Our plan is to continue to use 3.0_RC on the default branch and have completed tags only on the stable branch. So we don't intend to merge back.

So RC14 is newer than 3.0+1

We are starting to use 3.0_Au (Gold) to signal that the default branch has moved to gold state. We are just trying to avoid merging back from stable to default as it is good practice to avoid merges. Hope this isn't too confusing!

benwaggoner
7th February 2019, 19:38
HVS is more sensible to yellow-red chrominance (>>550nm)
than violet-blue (<<500nm). Red has always been a mess in encoding, especially when encoding in yuv420 where chroma is subsampled and red pictures appear in their glorious blockiness.

There's still a lot of work to be done to optimize encoders to accomodate for perception: we should improve quantization both in dark picture and red-dominant picture, but this depends also on the viewing conditions (i.e. not so important in small mobile screens)

Not to mention higher order of complexity optimizations like saliency based optimizations or similar.

I have developed many times models that change params using zones-like params to improve the performance of a given encoder. This is one of those cases.
Yeah, very flat gradients in red and blue have always been hard (since luma is mainly green, green is pretty much non subsampled).

Using --crqpoffs -* would help red without spending more bits on blue. It makes a certain logical sense that, when decreasing chroma QP, it would make sense to reduce 2 red for every blue given the relatively higher sensitivity to red. However, red also accounts for a greater portion of luma than blue which likely would offset that some.

Encoding in 10-bit instead of 8-bit should help as well. Sometimes these problems can be as much in the 10-bit Y'CbCr -> 8-bit RGB conversion on a device than in the encoding itself. Display controllers that just truncate the 8-bit instead of dithering can cause all kinds of issues even in SDR. Dithering should be done even when doing a 16-235 Y'CbCr to 0-255 RGB conversion.

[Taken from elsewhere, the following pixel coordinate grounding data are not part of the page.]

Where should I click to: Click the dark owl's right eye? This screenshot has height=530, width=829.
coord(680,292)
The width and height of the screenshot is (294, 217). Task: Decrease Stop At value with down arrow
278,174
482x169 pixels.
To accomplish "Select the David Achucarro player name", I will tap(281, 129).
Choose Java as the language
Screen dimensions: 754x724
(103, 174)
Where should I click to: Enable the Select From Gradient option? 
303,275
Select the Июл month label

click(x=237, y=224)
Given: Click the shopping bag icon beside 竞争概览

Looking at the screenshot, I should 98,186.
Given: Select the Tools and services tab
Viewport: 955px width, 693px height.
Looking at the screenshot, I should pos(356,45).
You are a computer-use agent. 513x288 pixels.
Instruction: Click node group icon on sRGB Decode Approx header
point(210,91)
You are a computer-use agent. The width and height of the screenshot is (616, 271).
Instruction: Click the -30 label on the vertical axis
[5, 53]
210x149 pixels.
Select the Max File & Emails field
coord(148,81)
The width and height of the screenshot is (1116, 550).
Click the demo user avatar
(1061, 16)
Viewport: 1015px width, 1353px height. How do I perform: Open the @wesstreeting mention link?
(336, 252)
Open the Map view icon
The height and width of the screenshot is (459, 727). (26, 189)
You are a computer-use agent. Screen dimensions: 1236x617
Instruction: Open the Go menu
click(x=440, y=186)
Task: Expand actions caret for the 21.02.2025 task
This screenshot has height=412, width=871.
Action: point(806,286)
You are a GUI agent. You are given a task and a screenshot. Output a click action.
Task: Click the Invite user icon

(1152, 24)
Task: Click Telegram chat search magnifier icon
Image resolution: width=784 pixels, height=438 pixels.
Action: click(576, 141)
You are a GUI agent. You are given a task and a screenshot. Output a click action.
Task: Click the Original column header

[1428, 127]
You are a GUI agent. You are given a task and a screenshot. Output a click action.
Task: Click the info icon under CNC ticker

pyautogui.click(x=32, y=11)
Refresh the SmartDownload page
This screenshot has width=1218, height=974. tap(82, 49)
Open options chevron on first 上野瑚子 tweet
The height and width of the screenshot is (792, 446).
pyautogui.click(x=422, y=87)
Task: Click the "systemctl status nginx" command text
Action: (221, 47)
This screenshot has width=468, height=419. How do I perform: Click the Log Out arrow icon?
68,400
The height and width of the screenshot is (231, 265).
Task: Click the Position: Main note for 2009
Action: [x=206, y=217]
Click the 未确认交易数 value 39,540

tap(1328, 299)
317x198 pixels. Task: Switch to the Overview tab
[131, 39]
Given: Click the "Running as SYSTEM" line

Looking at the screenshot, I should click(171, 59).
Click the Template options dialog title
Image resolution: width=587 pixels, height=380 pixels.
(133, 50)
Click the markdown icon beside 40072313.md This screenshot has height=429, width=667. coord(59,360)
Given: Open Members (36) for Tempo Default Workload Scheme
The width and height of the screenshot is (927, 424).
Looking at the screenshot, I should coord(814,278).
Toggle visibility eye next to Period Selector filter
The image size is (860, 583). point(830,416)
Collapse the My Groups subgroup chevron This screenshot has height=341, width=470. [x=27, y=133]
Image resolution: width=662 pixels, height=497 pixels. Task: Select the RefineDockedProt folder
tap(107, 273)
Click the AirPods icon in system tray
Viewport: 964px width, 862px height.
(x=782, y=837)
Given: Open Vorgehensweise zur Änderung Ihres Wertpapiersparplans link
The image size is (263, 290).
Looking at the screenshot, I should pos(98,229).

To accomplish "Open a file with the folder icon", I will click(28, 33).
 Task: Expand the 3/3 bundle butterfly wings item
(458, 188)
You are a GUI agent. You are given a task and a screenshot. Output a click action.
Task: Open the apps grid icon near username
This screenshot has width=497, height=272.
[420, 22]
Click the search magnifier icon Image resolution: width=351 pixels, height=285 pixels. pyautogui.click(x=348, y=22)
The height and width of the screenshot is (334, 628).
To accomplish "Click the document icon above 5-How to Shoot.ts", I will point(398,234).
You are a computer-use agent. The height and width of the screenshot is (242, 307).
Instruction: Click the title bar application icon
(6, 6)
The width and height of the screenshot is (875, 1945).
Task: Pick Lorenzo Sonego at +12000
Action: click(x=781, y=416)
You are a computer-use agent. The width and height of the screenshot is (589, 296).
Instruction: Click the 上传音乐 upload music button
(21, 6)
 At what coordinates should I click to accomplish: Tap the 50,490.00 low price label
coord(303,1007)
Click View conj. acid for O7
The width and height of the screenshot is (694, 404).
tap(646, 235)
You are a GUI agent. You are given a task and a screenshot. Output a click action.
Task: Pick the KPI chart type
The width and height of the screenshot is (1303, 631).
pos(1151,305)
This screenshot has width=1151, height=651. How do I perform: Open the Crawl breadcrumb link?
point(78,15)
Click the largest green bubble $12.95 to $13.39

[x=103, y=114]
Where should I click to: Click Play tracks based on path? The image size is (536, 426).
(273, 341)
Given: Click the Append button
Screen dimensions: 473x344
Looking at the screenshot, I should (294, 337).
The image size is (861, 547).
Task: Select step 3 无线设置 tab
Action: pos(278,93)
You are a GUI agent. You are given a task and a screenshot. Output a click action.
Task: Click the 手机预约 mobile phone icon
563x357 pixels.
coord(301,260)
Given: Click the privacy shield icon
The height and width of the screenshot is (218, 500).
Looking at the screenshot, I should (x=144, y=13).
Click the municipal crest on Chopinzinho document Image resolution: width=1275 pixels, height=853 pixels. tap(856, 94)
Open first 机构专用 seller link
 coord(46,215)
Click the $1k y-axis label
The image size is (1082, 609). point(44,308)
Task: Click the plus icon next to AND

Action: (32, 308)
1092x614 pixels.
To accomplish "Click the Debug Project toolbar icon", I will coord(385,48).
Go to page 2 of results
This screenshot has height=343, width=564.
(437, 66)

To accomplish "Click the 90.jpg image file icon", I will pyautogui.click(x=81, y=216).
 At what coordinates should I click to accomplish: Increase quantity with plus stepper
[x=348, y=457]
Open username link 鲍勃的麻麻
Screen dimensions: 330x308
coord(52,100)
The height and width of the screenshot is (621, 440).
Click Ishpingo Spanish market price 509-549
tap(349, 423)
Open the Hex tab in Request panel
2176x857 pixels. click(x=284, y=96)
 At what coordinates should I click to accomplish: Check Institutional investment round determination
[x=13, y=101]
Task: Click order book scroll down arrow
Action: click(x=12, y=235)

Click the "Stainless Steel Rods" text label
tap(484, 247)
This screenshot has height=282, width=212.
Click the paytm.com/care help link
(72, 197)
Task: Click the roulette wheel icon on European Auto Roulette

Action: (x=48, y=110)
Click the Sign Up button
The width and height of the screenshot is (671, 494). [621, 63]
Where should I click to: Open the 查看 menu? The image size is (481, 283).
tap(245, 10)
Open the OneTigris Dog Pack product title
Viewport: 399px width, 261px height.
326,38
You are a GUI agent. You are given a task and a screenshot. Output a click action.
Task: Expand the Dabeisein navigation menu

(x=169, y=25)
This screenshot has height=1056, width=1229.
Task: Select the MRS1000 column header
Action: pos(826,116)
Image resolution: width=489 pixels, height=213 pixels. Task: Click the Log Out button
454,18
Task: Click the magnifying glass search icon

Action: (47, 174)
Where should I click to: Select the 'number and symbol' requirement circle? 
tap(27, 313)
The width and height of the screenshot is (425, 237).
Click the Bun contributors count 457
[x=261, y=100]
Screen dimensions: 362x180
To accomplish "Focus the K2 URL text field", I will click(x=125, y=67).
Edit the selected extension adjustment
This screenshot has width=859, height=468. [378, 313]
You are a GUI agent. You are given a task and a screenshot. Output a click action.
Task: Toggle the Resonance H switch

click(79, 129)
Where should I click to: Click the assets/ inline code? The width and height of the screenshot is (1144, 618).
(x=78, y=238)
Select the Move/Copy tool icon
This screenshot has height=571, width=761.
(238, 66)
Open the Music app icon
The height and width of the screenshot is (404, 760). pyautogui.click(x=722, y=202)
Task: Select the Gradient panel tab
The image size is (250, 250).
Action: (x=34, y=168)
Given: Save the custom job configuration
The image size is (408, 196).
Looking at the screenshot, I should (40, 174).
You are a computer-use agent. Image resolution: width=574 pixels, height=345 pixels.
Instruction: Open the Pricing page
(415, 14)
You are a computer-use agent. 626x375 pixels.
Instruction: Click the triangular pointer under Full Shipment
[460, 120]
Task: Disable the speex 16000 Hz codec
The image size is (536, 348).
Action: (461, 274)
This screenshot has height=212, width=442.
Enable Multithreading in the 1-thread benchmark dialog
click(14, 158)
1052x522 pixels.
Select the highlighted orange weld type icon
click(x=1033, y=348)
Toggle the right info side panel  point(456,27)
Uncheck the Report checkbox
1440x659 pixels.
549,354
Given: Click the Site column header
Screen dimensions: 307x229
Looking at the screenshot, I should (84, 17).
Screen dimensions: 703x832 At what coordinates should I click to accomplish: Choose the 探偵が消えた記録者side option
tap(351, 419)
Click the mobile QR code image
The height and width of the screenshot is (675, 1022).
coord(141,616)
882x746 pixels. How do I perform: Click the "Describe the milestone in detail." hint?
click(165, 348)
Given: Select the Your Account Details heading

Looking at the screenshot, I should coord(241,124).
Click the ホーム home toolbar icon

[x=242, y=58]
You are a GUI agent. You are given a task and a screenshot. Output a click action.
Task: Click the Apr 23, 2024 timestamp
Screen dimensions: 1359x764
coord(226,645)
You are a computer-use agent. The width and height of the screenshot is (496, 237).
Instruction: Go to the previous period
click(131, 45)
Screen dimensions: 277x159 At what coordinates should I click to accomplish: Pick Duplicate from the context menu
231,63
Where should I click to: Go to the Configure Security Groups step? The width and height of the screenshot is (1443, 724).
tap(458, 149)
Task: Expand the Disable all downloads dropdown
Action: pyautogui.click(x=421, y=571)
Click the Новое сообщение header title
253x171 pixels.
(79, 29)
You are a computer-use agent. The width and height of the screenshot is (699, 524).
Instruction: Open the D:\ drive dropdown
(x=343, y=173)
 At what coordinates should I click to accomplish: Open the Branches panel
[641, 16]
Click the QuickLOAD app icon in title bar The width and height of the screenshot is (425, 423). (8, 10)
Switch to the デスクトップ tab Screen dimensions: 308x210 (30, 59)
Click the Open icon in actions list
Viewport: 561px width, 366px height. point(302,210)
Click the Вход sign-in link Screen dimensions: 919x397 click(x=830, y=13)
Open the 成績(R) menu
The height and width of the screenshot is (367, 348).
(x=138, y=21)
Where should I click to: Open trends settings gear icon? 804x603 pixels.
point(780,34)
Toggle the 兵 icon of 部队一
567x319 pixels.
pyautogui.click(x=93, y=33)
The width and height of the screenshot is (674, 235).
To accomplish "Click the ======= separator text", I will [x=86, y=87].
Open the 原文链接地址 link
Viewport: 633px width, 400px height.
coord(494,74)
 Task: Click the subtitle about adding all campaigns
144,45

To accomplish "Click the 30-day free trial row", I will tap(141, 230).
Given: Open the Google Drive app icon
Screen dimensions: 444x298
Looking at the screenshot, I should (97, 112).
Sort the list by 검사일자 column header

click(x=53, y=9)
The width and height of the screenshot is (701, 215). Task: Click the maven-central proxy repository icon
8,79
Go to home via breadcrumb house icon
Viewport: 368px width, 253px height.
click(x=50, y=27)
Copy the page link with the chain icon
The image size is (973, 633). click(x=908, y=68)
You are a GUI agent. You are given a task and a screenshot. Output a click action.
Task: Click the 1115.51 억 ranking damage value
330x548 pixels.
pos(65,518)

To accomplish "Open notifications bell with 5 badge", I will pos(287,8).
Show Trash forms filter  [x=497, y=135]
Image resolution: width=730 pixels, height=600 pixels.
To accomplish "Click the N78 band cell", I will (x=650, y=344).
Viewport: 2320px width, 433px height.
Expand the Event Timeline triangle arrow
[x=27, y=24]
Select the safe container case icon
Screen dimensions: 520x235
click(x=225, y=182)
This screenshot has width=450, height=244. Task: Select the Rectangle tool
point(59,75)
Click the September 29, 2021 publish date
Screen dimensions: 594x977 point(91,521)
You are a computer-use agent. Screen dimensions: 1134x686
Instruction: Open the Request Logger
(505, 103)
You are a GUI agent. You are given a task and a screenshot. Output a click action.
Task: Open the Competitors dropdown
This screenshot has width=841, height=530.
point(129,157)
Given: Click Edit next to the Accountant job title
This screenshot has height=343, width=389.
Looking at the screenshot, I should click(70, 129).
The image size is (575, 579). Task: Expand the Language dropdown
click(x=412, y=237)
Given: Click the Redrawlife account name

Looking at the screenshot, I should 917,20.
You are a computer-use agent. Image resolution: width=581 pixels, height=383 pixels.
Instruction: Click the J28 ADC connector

To humorously paraphrase Gen. Robert H. Barrow, USMC

"Hobbyists talk about average bitrates and per-title metrics, but experts study color volume algorithms and rate control."

benwaggoner
7th February 2019, 19:42
should be optional and do no harm, so you can probably use it without running into issues.

All it does is remove duplicates of identical metadata; the majority of frames in a given title will be identical to the prior frame in display order. It'll still ensure that every IDR has its metadata.

This can save some bits (only material at very low bitrates), and potentially some work by the tone mapper. Since display<>decode order, you'll get cases where the tone mapper could find out in advance that several frames in a row have identical color characteristics.

katzenjoghurt
7th February 2019, 21:43
HVS is more sensible to yellow-red chrominance (>>550nm)
than violet-blue (<<500nm). Red has always been a mess in encoding, especially when encoding in yuv420 where chroma is subsampled and red pictures appear in their glorious blockiness.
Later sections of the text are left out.